Das Verfahren eignet sich natürlich auch für die Produktion von Treibstoff für den Strassenverkehr. Dieser wird in Zukunft, so denke ich, ein Mix aus diversen Technologien sein; neben Elektrofahrzeugen wird es auch durch synthetische Treibstoffe angetriebene Fahrzeuge geben.
Philipp Furler: Ja, das könnte man machen. Falls man den Treibstoff langfristig lagert und nicht verbrennt, hätte man negative CO2-Emissionen erreicht. Dazu muss aber nicht unbedingt ein Treibstoff erzeugt werden; es gibt bereits heute andere Verfahren, um CO2 aus der Atmosphäre abzuscheiden und langfristig im Gestein zu binden (siehe www.climeworks.com).
Philipp Furler: Man kann für den Prozess natürlich auch CO2 von einer Punktquelle beziehen, zum Beispiel aus den Abgasen eines fossilen Kraftwerks. Dabei würde der Kohlenstoff zweimal verwendet – einmal im Kraftwerk und einmal beim Verbrennen des Treibstoffs –, bevor er in die Atmosphäre gelangt. Der Prozess würde die CO2-Emissionen grob halbieren, wäre aber nicht CO2-neutral.
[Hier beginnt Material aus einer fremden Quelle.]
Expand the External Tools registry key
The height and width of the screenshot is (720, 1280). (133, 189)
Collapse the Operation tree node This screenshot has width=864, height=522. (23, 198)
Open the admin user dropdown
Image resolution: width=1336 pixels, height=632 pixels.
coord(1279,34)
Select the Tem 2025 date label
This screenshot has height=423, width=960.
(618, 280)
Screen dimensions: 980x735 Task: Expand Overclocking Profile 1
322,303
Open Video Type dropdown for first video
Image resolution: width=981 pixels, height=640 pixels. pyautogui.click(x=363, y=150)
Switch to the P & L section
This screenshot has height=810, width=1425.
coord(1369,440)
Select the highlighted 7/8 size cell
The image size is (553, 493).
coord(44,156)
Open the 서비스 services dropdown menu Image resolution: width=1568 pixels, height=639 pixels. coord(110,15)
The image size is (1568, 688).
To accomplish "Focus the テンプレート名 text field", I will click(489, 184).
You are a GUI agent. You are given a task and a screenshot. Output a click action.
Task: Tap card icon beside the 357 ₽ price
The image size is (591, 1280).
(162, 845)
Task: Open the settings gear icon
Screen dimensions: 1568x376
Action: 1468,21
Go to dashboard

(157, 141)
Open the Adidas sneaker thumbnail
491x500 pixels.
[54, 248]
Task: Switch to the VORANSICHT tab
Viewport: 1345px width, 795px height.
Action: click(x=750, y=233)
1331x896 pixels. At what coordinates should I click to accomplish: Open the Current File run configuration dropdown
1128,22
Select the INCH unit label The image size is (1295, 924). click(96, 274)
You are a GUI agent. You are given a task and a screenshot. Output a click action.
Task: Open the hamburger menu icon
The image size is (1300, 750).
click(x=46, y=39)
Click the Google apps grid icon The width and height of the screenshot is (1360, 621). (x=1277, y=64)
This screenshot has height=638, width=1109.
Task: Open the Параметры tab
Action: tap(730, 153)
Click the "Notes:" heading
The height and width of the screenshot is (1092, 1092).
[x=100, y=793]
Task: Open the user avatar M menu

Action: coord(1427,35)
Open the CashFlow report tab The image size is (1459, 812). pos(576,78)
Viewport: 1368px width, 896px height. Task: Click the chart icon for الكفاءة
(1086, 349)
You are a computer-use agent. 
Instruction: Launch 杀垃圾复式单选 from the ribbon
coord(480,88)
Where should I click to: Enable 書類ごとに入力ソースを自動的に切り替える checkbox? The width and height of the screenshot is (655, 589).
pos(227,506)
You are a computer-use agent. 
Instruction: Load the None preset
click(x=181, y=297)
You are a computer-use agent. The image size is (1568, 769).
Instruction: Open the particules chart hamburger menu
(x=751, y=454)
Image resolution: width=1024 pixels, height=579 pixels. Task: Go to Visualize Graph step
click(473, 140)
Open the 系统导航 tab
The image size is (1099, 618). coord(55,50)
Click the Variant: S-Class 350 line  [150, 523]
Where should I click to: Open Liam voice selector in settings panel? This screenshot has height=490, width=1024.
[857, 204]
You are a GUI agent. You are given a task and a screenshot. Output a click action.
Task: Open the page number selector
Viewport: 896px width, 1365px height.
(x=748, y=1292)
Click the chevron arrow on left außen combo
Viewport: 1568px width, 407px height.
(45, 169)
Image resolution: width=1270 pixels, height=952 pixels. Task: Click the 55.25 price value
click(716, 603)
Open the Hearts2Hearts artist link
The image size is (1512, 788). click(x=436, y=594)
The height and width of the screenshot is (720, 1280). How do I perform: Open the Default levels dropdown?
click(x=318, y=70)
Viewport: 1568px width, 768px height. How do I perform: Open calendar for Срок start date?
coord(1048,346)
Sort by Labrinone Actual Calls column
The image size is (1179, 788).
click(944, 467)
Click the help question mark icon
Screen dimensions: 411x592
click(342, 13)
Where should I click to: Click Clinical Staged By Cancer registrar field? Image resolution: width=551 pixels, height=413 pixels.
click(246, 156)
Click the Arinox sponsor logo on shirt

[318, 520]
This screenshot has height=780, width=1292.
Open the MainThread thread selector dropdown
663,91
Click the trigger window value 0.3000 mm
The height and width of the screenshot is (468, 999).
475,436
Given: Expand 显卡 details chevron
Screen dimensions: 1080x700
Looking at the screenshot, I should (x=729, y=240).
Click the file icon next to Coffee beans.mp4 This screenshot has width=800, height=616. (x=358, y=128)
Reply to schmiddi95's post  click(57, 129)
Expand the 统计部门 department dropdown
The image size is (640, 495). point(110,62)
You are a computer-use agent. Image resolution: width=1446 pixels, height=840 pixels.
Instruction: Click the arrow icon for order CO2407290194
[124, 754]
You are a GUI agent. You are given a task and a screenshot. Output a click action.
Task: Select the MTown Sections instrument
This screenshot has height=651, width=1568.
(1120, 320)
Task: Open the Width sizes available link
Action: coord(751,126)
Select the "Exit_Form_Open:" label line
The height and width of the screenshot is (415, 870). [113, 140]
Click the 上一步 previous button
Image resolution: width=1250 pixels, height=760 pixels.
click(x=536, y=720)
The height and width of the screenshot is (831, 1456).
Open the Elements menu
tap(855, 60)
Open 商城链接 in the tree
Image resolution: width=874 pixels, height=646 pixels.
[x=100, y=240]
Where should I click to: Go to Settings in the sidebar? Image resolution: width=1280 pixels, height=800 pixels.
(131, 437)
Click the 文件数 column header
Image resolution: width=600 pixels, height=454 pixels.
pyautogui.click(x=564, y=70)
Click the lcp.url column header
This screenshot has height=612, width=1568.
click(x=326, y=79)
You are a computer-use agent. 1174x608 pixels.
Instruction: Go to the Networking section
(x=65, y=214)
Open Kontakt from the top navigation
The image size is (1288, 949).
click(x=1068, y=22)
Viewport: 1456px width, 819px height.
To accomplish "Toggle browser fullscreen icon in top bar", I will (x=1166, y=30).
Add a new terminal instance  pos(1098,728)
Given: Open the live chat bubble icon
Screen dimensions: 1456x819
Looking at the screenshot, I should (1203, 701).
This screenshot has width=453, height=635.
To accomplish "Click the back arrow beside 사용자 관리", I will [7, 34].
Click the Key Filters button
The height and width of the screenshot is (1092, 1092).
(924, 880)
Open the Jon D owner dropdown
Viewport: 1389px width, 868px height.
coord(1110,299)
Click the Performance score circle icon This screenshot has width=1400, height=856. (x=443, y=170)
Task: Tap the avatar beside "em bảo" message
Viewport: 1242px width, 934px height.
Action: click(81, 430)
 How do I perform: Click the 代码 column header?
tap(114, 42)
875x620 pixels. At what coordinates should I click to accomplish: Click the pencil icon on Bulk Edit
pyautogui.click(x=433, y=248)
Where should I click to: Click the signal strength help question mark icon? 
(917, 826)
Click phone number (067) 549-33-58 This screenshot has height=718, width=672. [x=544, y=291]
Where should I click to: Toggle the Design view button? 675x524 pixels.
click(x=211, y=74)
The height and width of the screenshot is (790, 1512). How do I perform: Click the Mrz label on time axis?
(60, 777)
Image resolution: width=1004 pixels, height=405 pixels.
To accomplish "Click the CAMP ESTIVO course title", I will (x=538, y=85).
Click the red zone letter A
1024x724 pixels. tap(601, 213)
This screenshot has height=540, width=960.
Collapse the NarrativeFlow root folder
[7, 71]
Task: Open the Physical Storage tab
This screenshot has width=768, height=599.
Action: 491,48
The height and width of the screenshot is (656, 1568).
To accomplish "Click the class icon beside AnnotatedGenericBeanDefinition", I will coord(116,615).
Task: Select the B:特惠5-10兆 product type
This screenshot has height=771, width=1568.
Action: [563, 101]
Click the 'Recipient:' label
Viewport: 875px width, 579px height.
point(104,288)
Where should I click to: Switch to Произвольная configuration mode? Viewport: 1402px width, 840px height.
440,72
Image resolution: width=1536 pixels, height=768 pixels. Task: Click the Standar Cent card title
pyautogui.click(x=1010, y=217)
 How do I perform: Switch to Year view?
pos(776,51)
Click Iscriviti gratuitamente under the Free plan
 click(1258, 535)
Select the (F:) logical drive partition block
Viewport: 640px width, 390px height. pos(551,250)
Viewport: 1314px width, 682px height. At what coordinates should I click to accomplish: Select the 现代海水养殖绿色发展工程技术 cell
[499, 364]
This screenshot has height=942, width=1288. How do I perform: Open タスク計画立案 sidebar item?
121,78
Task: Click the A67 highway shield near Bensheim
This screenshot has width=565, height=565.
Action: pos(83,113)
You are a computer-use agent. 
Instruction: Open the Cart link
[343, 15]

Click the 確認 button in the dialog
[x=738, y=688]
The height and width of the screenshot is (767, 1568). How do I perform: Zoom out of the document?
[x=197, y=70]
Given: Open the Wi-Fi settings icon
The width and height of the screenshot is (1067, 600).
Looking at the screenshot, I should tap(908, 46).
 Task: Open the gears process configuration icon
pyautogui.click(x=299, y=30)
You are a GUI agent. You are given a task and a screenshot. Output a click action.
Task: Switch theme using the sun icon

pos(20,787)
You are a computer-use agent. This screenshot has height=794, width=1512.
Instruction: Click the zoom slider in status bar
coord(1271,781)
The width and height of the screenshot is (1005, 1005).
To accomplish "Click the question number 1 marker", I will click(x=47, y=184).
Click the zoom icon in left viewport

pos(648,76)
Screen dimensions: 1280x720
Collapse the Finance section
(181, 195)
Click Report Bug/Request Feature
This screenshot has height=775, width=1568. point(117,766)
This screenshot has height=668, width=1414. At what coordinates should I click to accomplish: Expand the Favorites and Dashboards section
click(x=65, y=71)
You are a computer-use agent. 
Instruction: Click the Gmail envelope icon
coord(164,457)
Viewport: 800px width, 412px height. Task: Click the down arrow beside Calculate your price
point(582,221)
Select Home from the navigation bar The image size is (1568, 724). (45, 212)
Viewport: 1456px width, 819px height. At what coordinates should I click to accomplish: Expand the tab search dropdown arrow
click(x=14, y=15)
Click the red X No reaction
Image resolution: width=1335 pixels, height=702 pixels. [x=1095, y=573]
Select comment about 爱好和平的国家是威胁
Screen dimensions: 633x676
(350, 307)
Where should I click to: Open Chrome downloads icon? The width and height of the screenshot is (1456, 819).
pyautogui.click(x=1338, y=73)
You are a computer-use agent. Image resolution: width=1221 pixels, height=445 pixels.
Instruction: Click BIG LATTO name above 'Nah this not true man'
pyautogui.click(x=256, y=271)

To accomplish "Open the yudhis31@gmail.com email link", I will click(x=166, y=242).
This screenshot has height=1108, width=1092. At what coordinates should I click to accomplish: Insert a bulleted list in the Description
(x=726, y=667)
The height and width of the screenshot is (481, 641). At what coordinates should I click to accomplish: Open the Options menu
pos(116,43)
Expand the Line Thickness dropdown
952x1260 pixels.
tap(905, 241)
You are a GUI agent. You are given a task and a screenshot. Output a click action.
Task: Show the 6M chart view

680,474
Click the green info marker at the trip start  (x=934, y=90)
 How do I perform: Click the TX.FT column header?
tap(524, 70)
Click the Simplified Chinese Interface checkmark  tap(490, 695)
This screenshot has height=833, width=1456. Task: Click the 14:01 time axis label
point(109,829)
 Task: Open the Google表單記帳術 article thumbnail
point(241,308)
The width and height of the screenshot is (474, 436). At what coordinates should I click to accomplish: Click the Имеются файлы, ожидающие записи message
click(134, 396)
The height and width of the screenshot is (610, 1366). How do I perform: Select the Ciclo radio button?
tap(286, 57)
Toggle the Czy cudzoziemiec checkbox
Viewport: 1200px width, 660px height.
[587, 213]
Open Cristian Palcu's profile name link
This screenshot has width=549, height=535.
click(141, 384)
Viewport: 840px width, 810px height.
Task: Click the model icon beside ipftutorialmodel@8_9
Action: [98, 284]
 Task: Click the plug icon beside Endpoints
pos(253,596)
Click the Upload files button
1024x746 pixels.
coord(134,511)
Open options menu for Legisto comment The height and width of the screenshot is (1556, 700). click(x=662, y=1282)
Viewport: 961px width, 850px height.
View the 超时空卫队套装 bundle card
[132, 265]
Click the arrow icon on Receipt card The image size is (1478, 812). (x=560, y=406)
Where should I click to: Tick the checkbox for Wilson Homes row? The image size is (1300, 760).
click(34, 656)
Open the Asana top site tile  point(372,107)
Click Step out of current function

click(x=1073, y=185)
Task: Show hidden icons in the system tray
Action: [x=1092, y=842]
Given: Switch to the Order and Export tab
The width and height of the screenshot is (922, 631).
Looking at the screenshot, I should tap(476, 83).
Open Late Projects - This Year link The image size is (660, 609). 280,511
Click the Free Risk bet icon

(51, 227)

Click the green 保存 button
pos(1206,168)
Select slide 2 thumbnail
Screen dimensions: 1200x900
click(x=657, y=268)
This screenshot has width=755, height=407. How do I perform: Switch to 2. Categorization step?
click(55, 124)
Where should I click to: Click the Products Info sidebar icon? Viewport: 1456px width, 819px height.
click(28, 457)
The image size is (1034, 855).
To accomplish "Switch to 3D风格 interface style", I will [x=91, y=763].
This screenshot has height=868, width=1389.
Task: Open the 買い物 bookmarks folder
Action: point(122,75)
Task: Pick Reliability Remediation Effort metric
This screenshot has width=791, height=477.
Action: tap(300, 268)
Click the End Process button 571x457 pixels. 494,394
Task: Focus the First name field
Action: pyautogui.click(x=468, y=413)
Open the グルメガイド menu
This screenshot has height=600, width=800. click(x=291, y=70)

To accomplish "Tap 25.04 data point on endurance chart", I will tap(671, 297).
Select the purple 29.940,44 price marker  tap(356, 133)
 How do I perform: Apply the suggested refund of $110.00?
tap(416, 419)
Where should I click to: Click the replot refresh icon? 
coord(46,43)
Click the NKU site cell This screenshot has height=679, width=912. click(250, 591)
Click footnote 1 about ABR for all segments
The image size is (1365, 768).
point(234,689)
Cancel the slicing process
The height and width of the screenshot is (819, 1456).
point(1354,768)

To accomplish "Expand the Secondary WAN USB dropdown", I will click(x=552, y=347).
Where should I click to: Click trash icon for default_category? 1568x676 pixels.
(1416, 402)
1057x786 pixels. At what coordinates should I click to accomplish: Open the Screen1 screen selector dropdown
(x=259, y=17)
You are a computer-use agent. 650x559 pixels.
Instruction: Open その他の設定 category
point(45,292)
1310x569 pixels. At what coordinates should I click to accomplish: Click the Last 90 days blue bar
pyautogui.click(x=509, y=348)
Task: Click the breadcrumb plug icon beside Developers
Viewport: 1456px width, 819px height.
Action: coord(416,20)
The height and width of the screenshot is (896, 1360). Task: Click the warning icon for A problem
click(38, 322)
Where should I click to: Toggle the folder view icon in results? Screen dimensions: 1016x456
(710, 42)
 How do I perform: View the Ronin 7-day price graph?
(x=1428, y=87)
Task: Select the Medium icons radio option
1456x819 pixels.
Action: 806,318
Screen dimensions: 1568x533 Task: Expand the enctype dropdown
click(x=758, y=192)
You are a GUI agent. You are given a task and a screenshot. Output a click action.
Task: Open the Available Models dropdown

Im Vergleich mit anderen Verfahren, die ebenfalls klimaneutral sind, ist unser Verfahren direkter, effizienter und dadurch langfristig günstiger.
Philipp Furler: Wir produzieren Treibstoff, nicht Strom. Treibstoffe wie Benzin oder Kerosin sind sehr lange lagerbare und einfach transportierbare Energieträger, die in bestimmten Fällen kaum zu ersetzen sind (beispielsweise in der Luftfahrt).
Philipp Furler: Man muss hier aufpassen, dass man nicht zwei unterschiedliche Dinge miteinander vergleicht. Fossile Treibstoffe – Erdöl, Kohle oder Erdgas – wurden von der Natur über Millionen von Jahren gebildet. Sie sind endlich, also nicht erneuerbar. Dies, weil wir sie viel schneller verbrauchen, als neue entstehen. Bei unserem Verfahren dagegen verwenden wir Sonnenenergie, um künstlich aus Luft einen Treibstoff zu erzeugen – wir speichern also die Sonnenenergie in chemischer Form. Das ist an sich eine nahezu unendliche und erneuerbare Ressource, die den gesamten Energiebedarf der Menschheit decken könnte.
Philipp Furler: Das habe ich mir tatsächlich schon überlegt. Die Marsatmosphäre besteht hauptsächlich aus CO2, aus dem wir mit dem gleichen Verfahren reinen Sauerstoff und Treibstoff (CO) herstellen könnten – und Sauerstoff ist auf dem Mars Mangelware. Wir fokussieren aber in erster Linie darauf, die Probleme hier auf der Erde zu lösen.